How to complete this task => A verbatim transcript of the lines below, starting at the first and ending with the one that holds "587x577 pixels.", is what should be produced.

+++ Provided data +++

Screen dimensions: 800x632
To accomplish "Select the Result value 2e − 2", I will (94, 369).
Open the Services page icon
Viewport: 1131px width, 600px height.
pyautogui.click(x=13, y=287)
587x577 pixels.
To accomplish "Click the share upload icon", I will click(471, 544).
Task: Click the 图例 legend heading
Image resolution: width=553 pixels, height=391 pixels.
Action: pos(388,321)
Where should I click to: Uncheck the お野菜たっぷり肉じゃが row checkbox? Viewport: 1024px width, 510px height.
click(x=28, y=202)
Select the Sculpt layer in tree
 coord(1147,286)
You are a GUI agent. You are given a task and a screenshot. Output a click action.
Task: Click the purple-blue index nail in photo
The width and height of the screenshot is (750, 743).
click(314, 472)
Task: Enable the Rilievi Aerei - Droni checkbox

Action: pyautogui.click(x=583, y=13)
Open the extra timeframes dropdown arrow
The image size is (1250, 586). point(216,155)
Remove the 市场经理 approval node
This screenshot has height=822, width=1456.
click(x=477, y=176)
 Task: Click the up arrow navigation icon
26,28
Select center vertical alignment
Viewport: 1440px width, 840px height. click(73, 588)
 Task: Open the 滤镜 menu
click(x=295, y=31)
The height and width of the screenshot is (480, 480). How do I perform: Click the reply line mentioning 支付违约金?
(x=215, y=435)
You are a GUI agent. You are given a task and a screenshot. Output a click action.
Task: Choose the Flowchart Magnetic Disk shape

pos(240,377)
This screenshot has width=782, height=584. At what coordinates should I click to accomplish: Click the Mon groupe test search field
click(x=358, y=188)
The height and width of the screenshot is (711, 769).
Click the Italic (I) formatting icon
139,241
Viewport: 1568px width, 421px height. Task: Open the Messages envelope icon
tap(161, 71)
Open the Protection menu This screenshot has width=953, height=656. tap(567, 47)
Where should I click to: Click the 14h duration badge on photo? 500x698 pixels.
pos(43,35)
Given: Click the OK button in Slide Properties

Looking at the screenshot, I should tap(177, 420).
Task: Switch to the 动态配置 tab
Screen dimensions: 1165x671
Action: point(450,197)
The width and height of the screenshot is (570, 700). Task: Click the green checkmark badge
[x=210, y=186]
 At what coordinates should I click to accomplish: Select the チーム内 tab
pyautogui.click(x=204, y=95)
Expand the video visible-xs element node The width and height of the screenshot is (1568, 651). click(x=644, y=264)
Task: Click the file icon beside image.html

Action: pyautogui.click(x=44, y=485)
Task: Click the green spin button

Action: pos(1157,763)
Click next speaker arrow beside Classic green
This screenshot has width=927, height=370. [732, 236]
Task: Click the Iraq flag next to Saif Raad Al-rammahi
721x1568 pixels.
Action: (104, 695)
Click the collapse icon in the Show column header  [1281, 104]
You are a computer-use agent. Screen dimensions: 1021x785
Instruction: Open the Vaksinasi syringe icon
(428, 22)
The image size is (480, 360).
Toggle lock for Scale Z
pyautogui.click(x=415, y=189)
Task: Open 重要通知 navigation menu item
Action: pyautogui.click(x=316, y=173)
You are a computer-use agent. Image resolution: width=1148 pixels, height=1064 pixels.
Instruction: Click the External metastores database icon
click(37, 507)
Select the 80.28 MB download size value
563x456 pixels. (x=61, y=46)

+++

Problem solution =>
Screen dimensions: 800x632
To accomplish "Select the Result value 2e − 2", I will (94, 369).
Open the Services page icon
Viewport: 1131px width, 600px height.
pyautogui.click(x=13, y=287)
587x577 pixels.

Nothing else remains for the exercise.